Tuesday, April 12, 2011

Cozumel, Mexico: Martes - The other side.


Every morning I've woken around nine, donned my suit and cover-up, grabbed a book and sandals and stepped outside of my room to a stretch of gorgeous sand and ocean. You can hear the chimes and announcers from the cruise ships docked nearby and the hint of music from the beach outside our door. Waiters zip from chair to chair greeting people with cold drinks as divers ready their equipment on the pier. It's a glorious way to start a day and I order a bloody mary and settle myself into what is slowly becoming "my" beach chair.



It's easy to lose oneself to the lure of this lazy spell. Have a drink, a snack, have a few more drinks and before you know it it is four o'clock and you have amassed a large sunburn. It's a nice way to deplete your mind of anything work or stress related, but it is also a bit depressing when you realize that a whole day has gone by and you forgot to shower or exist in any manner. So today we are going to do something different and venture to the other side.


I didn't know much about Cozumel before we explored a bit on the first day and perused over some local maps. It turns out that the majority of the island is not developed. Most of the shops and residences are located in or around San Miguel, the island's only real town and the location of it's piers between the mainland. Out hotel is on the outskirts of San Miguel, but no more than five minutes driving to what is considered the main square.

However, if you drive ten minutes past our hotel you enter a never-ending  road that goes along the perimeter of the island. Beach resorts pop up through the foliage every few minutes displaying large signs for beer and boasting such names as "Playa de Corona". Besides the occasional sign and random hut it's a never ending tunnel of short trees and low brush. After what seems like too long you finally spot water, and then you are catapulted onto a cliff side highway with beautiful views of rocky shores and steep descents with no shoulders on the road. The ocean here is so different from our calm beach and the waves crash heavily against large boulders and cliffs.  A few brave surfers have triumphed the surf but mostly the people take to watching rather than swimming.

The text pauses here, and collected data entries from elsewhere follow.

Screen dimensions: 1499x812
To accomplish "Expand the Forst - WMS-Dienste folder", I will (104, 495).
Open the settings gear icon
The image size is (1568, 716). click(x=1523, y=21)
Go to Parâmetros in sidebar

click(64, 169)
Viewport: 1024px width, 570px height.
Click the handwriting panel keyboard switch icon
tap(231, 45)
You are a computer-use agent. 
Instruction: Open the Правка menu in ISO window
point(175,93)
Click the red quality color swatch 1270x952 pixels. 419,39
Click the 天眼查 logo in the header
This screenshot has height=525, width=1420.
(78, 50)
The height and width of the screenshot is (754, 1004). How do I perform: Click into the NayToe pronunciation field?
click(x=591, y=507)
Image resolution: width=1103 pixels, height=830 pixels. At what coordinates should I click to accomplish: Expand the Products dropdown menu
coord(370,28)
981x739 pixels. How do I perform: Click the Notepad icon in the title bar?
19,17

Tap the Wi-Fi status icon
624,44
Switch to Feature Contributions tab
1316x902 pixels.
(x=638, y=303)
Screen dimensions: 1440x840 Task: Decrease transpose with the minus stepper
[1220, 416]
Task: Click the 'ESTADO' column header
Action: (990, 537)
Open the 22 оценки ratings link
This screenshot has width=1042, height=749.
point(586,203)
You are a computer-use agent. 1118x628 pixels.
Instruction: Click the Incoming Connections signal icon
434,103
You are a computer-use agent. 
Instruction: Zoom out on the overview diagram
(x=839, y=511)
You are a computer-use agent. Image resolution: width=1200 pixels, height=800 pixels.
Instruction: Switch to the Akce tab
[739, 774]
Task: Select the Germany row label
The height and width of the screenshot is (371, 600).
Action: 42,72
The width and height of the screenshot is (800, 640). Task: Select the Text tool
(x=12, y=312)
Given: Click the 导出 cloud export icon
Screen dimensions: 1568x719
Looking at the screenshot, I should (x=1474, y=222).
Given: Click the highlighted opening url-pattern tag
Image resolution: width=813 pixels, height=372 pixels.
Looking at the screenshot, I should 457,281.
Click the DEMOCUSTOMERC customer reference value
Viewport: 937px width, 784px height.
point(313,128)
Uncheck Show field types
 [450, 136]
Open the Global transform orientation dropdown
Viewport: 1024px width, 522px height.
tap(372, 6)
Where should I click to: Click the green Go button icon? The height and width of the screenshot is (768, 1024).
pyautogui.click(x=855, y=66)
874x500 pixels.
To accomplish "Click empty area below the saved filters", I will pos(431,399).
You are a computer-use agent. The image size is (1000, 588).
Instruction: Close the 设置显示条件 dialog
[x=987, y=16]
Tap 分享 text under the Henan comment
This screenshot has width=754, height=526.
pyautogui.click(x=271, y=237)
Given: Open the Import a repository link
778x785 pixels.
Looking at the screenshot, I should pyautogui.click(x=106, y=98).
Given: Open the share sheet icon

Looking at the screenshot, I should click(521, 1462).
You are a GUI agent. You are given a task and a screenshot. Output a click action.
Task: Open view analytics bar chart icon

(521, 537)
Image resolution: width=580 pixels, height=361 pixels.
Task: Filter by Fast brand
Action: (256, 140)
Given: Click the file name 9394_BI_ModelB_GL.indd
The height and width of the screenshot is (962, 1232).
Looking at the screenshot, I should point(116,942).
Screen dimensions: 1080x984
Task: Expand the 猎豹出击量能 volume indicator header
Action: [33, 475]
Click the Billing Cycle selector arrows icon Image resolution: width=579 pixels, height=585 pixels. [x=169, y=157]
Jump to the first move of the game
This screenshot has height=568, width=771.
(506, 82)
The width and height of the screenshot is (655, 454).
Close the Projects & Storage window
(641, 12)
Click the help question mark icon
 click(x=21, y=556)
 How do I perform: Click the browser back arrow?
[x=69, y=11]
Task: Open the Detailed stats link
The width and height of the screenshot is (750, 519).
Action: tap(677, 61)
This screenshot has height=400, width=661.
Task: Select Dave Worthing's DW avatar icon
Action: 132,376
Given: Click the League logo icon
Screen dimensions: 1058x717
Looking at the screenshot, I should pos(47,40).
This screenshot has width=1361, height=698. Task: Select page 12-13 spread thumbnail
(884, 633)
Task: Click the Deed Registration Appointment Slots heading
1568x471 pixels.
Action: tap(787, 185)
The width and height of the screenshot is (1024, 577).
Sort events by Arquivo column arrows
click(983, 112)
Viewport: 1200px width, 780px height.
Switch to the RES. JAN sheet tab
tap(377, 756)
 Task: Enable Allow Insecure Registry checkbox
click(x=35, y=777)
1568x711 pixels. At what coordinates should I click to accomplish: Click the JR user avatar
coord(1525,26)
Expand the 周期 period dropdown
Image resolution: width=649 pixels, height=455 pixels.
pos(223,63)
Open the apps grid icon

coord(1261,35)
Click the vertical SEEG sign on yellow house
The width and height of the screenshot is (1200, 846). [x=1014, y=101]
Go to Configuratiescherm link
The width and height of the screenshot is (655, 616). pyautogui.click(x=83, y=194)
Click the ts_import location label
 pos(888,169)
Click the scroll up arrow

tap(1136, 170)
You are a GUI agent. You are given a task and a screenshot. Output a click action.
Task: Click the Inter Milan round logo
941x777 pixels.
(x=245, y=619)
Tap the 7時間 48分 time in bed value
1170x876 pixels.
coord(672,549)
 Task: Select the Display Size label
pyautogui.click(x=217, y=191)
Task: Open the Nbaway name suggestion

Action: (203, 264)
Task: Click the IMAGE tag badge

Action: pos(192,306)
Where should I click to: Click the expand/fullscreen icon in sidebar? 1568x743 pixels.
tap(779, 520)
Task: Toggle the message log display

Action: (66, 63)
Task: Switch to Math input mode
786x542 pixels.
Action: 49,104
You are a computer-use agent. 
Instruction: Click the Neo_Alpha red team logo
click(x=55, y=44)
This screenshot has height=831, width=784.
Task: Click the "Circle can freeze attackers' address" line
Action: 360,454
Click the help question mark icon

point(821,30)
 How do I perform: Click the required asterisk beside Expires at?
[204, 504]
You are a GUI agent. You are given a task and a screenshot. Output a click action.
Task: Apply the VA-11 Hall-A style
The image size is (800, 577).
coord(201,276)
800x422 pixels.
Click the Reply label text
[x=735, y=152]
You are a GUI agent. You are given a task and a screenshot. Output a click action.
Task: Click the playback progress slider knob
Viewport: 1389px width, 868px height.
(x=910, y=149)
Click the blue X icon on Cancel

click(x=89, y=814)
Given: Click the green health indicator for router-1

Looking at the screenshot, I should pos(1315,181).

The water is so amazingly blue I can hardly stand it. I must have exclaimed over the color at least a dozen times while we were there. Each wave that surfaced seemed to glow from inside and illuminate this bright indescribable turquoise. I want to steal that color and stick it on my walls but I don't think there is any way to replicate it, not the way that patches seemed to literally glow. The artist in me wants to try and capture it somehow; it is too perfect.


We pulled off on a remote side road to get out and take pictures and found ourselves in a parking lot of what seemed to be some run down reggae bar. The place looks odd and sort of creepy. It's set back behind a hill so it's not visible from the road and it seems like a perfect set for a Caribbean themed horror film. At least in my opinion. It's possible that I've been watching too many cheesy thrillers and crime investigation shows lately... Either way, we survived and managed to get a few awesome pictures of the ocean and walk out on the rocks.


It didn't take us long to get back to the Nissan and head towards anything that would appease our growling stomachs. To my joy we stumbled upon a sign for a place called Coconuts, a restaurant that I had heard of from one of my coworkers and was looking forward to trying. It sits high up on a cliff and takes a bit of a hike to get to, but once you get there it is well worth it. Most of the restaurant is open  so that you are sitting beneath a gigantic hut complete with thatched roof. The decor is bizarre, every centimeter of open space is decorated with t-shirts, license plates and business cards from all over the world. We even spotted two license plates from no place else but New Hampshire. You can imagine my small town happiness when I snapped a picture of those!

NH representin'

The food was good, but the drinks were better. I could only handle 1 margarita since I was the driver and the tequila yumminess went right to my head. Dave was hurting from the night before, when I thought it would be a great idea to do shots and drink whiskey on the rocks... so he stuck with soda water. We munched on chips and salsa (which was becoming obvious we would eat with every meal), tacos and some french fries to remind us of home. I believe that I could live off of that spread and with that view and maybe even that decor.
Best business card in Coconuts!
If you ever find yourself in Cozumel, I would suggest you pay a visit to Coconuts. Rent yourself a dune buggy, VW beetle or horse and carriage and make the commute. It's definitely worth it.